非歯原性腫瘍とは

お口の中にできる腫瘍は、まず大きく歯原性腫瘍と非歯原性腫瘍に分けられます。
顎骨の中に生じるものを一般的に歯原性腫瘍と呼び、頬や歯肉などの軟組織にできる腫瘍を非歯原性腫瘍と呼びます。

非歯原性腫瘍は、身体の様々な部分にできる腫瘍と同じであると考えられており、お口の中に発生することも珍しくないのです。
部位としては、舌、口底部、歯肉、頬粘膜など、見つけやすい場所にできることが多い傾向にあります。

非歯原性腫瘍の種類について

非歯原性腫瘍は、極めて多くの種類があります。
代表的なものとしては、口腔粘膜にできる上皮性の乳頭腫をはじめ、非上皮性の線維腫、血管腫、リンパ管腫などが挙げられます。

これらは良性腫瘍のため生命に影響を及ぼすことはほぼありませんが、極稀に悪性化してしまうこともあるのです。
そのため、血管腫やリンパ管腫の一部は例外となりますが、基本的には非歯原性腫瘍は良性ですが摘出あるいは切除を行います。

線維腫

お口の中の粘膜、特に頬の粘膜や舌に見られる腫瘍です。

例えば、歯があたるなどして慢性的に粘膜がこすれたり傷ついたりした場合などに、線維組織が増殖することで発生します。
腫瘍の部分が明確に膨れているため、肉眼で異変がわかります。

乳頭腫

乳頭腫は、皮膚や粘膜の表面に発生する腫瘍です。
舌をはじめ、上顎のあたりや歯肉、唇、頬粘膜など、あらゆる上皮部にできます。

線維腫と同様に、歯などで噛んだりこすれたりして慢性的な刺激が与えられて発生することが多く、基本的には腫れ以外は無症状です。

悪性の腫瘍もある?

上記でご紹介したものは良性腫瘍であり、ほとんどの場合悪化することはありません。
一方で、非歯原性腫瘍の中には悪性腫瘍も存在するのです。

悪性腫瘍は、癌腫と肉腫に分けられます。
癌腫とは、舌や歯肉、唇など、お口の様々な場所にできる上皮性腫瘍です。

肉腫は非上皮性腫瘍であり、骨肉腫、悪性黒色腫、悪性リンパ腫といった種類があります。
悪性黒色腫は、進行すると患部が黒く着色されます。また、悪性リンパ腫とは、リンパ系の組織から発生するがんのことです。

癌腫と肉腫は、上皮性か非上皮性かという違いだけでなく、癌腫のほうが肉腫よりも発生率が高かったり、高年齢の患者さんほど発症しやすくなったりという特徴があります。
一方で、肉腫が発症することは稀ながら、肉腫は癌腫よりも悪性度は高いのです。
悪性腫瘍は、良性腫瘍と比べて進行が速いことが特徴。また、悪性腫瘍は再発したり、転移したりすることも少なくありません。

腫瘍治療で顎骨や歯を失ったら…

悪性腫瘍の状態によっては、腫瘍を完全に取り除くために、顎骨や歯まで含めて切除することがあります。
悪い部分が体に残っていると、完治に至らず、再発や転移の可能性も高くなるためです。

切除によって顎骨や歯を失った場合には、人工の顎骨・歯で補う治療が行われ、歯の部分はインプラント治療が用いられることが多くあります。
インプラント治療は自費診療であり高額というイメージが強いですが、悪性腫瘍の除去のために顎骨や歯を失った患者さんは、国が定めた条件を満たせば、公的医療保険適用となります。

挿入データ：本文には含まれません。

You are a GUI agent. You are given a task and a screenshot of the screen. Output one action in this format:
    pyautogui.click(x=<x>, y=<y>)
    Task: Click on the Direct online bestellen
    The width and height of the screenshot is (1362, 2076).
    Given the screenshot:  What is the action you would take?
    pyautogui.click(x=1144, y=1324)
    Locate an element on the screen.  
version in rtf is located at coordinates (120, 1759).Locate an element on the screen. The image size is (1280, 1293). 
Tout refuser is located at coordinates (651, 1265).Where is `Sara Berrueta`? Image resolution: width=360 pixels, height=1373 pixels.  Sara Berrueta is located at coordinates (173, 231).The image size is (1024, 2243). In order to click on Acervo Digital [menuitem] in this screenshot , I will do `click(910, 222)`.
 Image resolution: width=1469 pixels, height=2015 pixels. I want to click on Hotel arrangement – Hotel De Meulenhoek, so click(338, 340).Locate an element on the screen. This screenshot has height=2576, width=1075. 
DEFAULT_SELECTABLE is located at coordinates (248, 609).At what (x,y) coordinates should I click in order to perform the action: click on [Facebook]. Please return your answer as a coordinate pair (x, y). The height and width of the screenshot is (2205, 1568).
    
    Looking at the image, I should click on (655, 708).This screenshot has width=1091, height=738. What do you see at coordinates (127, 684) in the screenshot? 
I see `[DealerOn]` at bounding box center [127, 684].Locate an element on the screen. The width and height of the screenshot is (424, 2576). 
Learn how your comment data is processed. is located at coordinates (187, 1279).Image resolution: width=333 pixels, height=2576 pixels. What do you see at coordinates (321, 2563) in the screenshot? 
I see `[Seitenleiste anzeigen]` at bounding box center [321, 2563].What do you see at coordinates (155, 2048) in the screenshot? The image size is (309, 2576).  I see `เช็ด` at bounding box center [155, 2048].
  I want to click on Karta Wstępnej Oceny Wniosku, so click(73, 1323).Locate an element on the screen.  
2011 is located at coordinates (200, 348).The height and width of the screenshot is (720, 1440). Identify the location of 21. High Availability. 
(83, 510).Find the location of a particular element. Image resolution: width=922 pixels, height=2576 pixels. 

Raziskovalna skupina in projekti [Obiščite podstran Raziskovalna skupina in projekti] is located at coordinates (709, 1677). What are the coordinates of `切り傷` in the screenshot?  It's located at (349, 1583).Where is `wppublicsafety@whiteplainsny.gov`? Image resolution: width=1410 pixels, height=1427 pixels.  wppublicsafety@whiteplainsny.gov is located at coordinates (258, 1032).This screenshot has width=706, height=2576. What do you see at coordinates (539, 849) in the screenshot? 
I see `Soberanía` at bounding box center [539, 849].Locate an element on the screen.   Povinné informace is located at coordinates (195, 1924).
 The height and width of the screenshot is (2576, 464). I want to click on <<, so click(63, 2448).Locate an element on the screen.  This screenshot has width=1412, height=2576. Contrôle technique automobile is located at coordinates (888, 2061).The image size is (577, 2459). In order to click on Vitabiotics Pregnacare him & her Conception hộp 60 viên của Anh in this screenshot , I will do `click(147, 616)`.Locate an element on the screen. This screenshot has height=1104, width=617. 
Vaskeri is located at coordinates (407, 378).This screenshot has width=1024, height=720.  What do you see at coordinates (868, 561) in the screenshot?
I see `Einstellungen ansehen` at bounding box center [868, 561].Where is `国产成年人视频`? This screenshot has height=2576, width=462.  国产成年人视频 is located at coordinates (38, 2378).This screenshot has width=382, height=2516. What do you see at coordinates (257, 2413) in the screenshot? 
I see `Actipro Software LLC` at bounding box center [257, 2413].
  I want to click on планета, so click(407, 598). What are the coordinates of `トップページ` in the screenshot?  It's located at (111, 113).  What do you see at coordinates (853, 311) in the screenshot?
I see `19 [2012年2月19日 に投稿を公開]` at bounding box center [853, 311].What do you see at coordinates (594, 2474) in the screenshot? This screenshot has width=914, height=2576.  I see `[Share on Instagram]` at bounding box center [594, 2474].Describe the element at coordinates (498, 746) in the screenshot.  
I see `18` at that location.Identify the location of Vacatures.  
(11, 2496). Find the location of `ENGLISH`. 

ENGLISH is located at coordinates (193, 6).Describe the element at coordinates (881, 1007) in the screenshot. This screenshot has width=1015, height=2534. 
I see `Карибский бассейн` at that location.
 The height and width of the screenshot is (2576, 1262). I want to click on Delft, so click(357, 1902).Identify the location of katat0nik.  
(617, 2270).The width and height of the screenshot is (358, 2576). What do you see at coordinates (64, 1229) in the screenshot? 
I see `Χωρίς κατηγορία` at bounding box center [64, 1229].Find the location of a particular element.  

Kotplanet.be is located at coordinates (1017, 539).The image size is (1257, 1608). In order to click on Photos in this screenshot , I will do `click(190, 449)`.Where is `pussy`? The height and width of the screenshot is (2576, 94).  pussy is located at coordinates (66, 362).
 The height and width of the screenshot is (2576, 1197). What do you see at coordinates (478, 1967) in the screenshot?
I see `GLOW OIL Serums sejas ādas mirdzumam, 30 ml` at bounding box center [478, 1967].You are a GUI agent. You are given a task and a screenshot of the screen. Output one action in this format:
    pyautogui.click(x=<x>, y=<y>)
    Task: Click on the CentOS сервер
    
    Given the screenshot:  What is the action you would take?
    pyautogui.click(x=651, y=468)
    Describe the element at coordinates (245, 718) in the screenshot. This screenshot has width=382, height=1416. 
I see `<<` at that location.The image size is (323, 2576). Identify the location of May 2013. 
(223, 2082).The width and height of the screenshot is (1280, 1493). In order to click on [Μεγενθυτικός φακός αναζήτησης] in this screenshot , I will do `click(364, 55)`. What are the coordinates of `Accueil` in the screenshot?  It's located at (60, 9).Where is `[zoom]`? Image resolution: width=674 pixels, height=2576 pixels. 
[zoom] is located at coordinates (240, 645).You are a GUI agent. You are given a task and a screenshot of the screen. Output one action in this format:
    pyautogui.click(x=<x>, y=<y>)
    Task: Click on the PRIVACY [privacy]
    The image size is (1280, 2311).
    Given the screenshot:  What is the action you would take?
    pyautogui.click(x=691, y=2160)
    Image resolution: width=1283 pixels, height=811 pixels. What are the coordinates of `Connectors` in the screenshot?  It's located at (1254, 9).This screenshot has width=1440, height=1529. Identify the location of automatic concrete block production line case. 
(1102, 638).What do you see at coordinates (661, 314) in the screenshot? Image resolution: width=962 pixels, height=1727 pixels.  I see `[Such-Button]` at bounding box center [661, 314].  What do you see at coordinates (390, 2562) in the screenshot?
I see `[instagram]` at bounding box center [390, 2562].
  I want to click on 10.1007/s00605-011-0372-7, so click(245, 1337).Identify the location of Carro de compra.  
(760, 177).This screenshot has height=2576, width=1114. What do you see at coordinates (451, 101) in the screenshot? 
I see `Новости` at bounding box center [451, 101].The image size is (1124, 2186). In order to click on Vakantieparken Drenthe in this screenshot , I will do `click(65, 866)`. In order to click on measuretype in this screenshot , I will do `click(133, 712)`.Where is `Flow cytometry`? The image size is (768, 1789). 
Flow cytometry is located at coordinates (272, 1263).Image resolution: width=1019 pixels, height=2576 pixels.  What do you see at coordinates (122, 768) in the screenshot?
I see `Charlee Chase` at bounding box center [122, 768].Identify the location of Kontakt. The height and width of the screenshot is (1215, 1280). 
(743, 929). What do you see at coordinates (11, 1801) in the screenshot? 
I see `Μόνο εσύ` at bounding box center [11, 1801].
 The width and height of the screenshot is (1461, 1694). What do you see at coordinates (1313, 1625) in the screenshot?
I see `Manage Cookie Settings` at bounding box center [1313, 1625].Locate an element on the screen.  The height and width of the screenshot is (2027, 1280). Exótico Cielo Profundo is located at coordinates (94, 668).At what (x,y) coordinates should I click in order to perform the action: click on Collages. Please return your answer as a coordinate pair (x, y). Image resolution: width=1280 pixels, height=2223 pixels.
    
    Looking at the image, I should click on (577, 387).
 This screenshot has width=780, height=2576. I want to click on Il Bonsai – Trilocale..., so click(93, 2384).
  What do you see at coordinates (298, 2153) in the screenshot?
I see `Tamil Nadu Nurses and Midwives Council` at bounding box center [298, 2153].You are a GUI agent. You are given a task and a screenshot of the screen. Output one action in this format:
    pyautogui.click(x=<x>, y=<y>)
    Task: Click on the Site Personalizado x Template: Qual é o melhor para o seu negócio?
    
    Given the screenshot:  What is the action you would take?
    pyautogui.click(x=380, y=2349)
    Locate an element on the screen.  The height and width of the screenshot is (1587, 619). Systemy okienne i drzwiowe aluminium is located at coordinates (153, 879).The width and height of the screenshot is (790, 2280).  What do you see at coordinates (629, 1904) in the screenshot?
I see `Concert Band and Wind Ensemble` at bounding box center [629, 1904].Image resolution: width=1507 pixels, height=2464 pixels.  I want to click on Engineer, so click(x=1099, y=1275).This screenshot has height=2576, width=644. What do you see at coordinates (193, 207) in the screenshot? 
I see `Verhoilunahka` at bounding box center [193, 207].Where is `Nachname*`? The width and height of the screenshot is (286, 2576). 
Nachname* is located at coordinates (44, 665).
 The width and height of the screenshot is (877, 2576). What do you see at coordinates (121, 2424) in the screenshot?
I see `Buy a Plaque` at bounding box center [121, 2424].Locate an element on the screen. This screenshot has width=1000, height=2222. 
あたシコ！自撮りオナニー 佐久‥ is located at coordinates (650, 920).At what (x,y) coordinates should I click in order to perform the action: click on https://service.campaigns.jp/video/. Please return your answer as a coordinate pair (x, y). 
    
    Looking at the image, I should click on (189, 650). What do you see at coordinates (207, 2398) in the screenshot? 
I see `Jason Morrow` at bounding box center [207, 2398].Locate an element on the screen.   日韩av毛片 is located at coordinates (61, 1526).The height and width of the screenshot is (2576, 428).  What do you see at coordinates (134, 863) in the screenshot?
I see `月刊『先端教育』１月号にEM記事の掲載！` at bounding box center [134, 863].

ただし、公的医療保険を適用してインプラント治療ができる施設は限られていますので、確認してから受診してくださいね。
非歯原性良性腫瘍の治療後に公的医療保険を適用してインプラント治療を受けられる条件については、 インプラント治療が保険適用になる条件とは?を参考にしてみてくださいね。

まとめ

お口の中にできる腫瘍には、歯原性腫瘍と非歯原性腫瘍があり、非歯原性腫瘍は良性腫瘍と悪性腫瘍に分かれているのです。
腫瘍ができたからといって悪性腫瘍とは限りません。しかしながら、お口の中の腫瘍のほとんどは切除する必要があります。

腫瘍が大きくなればなるほど、切除した後のお口の中の環境が変わるかもしれません。
咀嚼や会話など、日常生活にも支障が出る可能性もあります。お口の中に違和感があれば、早期に耳鼻咽喉科や口腔外科を受診するようにしましょう。

既に疑いがあると診断されている場合は、早急に精密検査を受けて治療を相談されてくださいね。